New windows installed in the popped dormer and front facade

Craftsman renovating exterior window headers

Floor framing was extended out from the Great Room to provide more circulation to and from the Kitchen. This new framing sits upon the new brick piers where the existing enclosed porch once stood.

Extended great room floor

The new floor for the Kitchen on the far side of the Great Room has begun. This new floor will increase the size of the existing Kitchen and provide alternative access with an enclosed gazebo-type entry (on the far left), adding to the character and functionality of this old farm house.

View of new kitchen framing on first floor

New floor framing for proposed ktichen

Next, the concrete truck came and poured footings for the three porches as well as footings in the basement. This allowed the masons to get started on the brick pillars beneath the porch features. The brick pillars were incorporated to match the existing front porch pillars, as seen in the image below. It was our intention to preserve the existing style and bring it to life again.

Existing and New Brick Pillars

New Brick Pillars Beneath Gazebo Entrance

Concrete Footing for Pillars to come

Roof construction was completed. The wood shingles really light up in the morning sun. The remaining details to be finsihed on the facade are removing the old windows and reaplacing with new Marvin Windows (selected by the homeowner after an in-office consultation) as well as updating the siding with new primer and paint (the finished product will be gray). Lastly, updates to broken decorative trim deatils to restore what the farm house once was.
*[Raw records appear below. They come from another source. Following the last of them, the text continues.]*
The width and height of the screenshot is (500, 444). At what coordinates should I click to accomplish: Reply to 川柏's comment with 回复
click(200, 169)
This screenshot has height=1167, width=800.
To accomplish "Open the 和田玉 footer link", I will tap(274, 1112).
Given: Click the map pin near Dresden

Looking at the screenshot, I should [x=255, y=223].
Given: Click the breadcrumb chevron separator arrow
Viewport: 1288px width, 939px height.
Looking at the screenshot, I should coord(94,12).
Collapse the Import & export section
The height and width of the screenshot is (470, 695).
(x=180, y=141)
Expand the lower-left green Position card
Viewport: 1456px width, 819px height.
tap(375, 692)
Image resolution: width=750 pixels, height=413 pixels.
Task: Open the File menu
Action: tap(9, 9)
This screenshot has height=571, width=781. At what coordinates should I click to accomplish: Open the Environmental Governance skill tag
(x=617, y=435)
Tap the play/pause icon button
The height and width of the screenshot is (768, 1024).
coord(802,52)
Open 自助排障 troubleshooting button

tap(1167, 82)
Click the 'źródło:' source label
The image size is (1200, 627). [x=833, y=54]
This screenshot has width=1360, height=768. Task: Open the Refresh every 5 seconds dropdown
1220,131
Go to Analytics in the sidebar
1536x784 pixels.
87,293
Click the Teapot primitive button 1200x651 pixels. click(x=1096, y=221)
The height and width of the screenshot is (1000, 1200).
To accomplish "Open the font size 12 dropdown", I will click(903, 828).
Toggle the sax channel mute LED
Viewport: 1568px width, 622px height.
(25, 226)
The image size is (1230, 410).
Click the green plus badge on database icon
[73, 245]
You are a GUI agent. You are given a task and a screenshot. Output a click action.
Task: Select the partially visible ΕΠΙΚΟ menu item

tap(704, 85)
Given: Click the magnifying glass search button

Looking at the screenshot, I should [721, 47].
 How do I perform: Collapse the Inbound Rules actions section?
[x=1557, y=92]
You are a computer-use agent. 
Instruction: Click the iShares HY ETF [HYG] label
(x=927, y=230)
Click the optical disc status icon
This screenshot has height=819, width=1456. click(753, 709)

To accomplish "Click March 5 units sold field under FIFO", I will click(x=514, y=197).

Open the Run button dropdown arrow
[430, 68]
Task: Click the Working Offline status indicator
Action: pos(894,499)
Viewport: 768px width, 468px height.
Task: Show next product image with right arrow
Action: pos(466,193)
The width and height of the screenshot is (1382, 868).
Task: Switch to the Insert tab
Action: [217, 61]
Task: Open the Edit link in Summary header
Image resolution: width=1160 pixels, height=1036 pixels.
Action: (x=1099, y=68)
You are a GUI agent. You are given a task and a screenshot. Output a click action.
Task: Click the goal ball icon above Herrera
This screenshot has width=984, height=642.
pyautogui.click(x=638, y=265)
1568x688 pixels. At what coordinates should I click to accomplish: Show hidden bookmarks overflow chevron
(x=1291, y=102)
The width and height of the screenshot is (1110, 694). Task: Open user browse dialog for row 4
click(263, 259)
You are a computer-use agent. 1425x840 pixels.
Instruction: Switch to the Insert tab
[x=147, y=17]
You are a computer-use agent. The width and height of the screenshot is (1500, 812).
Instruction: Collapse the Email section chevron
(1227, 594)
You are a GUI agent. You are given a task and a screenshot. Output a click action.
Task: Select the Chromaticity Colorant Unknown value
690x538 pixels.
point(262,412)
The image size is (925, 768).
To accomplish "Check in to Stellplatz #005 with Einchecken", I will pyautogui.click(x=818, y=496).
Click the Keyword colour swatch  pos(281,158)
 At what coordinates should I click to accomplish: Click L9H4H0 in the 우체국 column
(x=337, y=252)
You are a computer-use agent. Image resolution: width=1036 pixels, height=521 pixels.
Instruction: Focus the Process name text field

Front Facade with Finished Roof

Decorative Trim Detail

While the exterior was getting cleaned up, the second floor above the great room was removed to provide a double height space. The framing that is shown will be concealed with gypsum board, but the owners are considering salvaging large timbers to place as decorative exposed rafters over the great room. Below you can see the space before and after the removal of the floor, and the difference is incredible, especially in person!

Great Room Before & After


Great Room Ceiling Trusses

With this addition, more weight will be placed on the existing foundation walls. To ensure that loads are properly transferred to the ground, pillars will be constructed to distribute the loads throughout the basement level to relieve the foundation walls of the extra weight. Below you can see formwork laid for the concrete bases.
Formwork was also laid for the porch additions and front great room addition. All formwork was done simultaneously in preparation for the delivery of the concrete by truck to ensure all concrete work would be done at one time.
The existing roof was in need of replacement. You can see below that one side of the existing roof has been replaced, and the other is waiting to receive the roof application. The attic will remain for storage.
Expanding the kitchen requires a new floor to be constructed. Sill plates were laid on the existing foundation walls, and later floor joists added.

Roof Construction

December 22, 2011

The construction process reveals the first tangible stages of the design being lifted from the 2D Construction Documents and visualizing the spaces come to life before you. As mentioned before, Roof Construction was addressed first so that the contractors could access the underside of the roof from the second floor before they removed it to open up a double height space in the great room below.
Only weeks after construction began, the dormer pop-ups were receiving their flashing, the framing for the clerestory windows under the dormer pop-ups was completed and the wood shakes on the roof were nearly completed. The main house’s existing roofing was being pulled up in preparation for new wood shingles.
On the first floor you can see the walls were knocked out and supports for the floor beam above were supported by temporary steel posts. New sill plates were anchored into the existing kitchen foundation walls for the new floor joists.
One interesting factor of constructing an addition on a historical farm house  is the merging of new and old structural systems. In this home, the new rafters loads are transferred to an existing beam along the perimeter of the second floor walls.  Instead of ripping out EVERYTHING and replacing it ALL with new members, we evaluate the strength and durability of the existing structures. Is there significant rot, decay or termite/pest damage that has occurred? If the member is sound and has been supporting the existing structures for many years without bowing or shifting, it can be salvaged and re-used. However, when installing the new framing for windows, walls, and transferring the loads from the rafters, you will notice new members included to support the loads and be sure that all members are properly supported.

Construction Begins

December 16, 2011

The week following demolition of the old farm house the contractors began re-constructing the roof while they still had the second floor in place (as it is to be removed later in the process to provide a double height space). The first floor removed as expansion on to the existing porch was to occur to provide more room on the interior. Steel columns were placed on the first floor to hold the second floor in place.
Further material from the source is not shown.